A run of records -
· · ·

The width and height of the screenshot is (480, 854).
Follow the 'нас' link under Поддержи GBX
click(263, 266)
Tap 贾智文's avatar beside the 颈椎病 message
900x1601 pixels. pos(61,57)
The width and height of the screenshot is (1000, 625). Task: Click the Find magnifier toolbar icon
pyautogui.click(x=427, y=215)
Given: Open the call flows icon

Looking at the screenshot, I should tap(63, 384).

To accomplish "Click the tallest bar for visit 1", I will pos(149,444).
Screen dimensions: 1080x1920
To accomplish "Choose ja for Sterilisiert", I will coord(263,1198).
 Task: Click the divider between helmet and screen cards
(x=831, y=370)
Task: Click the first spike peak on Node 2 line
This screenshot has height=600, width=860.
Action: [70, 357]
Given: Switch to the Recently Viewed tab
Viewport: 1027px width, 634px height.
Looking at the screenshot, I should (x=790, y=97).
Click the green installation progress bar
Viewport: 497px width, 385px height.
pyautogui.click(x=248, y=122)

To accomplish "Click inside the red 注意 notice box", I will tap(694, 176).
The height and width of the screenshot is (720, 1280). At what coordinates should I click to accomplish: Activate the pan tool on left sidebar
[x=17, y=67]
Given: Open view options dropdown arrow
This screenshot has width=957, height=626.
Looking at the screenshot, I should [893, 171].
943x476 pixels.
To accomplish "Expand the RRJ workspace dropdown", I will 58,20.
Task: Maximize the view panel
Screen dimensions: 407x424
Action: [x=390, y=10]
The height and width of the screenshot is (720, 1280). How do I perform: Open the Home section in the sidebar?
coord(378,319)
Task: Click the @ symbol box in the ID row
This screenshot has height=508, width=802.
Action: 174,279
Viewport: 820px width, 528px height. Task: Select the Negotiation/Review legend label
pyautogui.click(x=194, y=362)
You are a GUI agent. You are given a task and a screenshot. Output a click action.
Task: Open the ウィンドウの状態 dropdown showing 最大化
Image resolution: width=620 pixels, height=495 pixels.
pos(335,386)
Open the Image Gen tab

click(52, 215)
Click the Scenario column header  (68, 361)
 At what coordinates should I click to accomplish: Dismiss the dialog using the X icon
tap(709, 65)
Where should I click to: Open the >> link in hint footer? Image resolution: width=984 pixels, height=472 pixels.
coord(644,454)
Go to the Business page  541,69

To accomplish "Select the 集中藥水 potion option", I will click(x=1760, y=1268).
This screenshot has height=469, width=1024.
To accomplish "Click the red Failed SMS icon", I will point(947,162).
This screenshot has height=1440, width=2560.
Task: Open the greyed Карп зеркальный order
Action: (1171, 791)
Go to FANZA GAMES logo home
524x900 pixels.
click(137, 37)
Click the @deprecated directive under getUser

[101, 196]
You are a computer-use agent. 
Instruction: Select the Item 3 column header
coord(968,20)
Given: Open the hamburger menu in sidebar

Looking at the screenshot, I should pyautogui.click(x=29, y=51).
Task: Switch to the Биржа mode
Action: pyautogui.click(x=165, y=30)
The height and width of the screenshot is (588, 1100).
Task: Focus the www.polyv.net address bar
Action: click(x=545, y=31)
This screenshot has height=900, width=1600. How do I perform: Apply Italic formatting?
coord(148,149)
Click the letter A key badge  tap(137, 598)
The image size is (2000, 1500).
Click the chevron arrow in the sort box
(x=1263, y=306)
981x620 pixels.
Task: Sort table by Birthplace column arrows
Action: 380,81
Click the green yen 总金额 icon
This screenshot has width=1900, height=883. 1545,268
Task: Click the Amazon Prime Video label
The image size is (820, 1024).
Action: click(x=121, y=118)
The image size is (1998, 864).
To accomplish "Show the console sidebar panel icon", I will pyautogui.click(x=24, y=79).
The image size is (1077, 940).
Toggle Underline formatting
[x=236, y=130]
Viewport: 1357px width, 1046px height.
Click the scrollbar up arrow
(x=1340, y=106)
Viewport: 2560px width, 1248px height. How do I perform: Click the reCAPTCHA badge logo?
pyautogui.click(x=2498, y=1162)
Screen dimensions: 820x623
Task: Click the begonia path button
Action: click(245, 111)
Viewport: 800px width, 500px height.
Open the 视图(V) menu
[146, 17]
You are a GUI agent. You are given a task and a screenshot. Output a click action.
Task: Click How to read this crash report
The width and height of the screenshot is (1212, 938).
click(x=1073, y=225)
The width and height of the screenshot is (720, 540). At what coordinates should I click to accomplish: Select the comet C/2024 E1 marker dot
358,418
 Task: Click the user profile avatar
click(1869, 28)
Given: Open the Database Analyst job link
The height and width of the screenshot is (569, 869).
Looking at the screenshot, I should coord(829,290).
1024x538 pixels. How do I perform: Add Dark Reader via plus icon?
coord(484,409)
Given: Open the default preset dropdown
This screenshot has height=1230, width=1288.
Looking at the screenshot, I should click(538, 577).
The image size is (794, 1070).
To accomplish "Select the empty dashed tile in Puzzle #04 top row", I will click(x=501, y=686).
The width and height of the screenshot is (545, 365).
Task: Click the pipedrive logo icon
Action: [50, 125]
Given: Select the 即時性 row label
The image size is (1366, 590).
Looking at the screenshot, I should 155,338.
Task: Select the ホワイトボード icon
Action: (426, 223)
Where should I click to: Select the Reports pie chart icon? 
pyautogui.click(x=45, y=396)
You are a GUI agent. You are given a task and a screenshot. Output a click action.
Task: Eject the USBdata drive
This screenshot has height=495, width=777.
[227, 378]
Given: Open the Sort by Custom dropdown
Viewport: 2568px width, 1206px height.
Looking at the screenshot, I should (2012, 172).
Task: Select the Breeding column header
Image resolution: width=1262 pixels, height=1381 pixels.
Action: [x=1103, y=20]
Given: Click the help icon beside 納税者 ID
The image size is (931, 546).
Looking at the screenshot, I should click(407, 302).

· · ·

Exercise instructions -
Extract every line of the material that contains the word "header", matching its case exactly.

Result of this exercise -
Click the Scenario column header  (68, 361)
Instruction: Select the Item 3 column header
Task: Select the Breeding column header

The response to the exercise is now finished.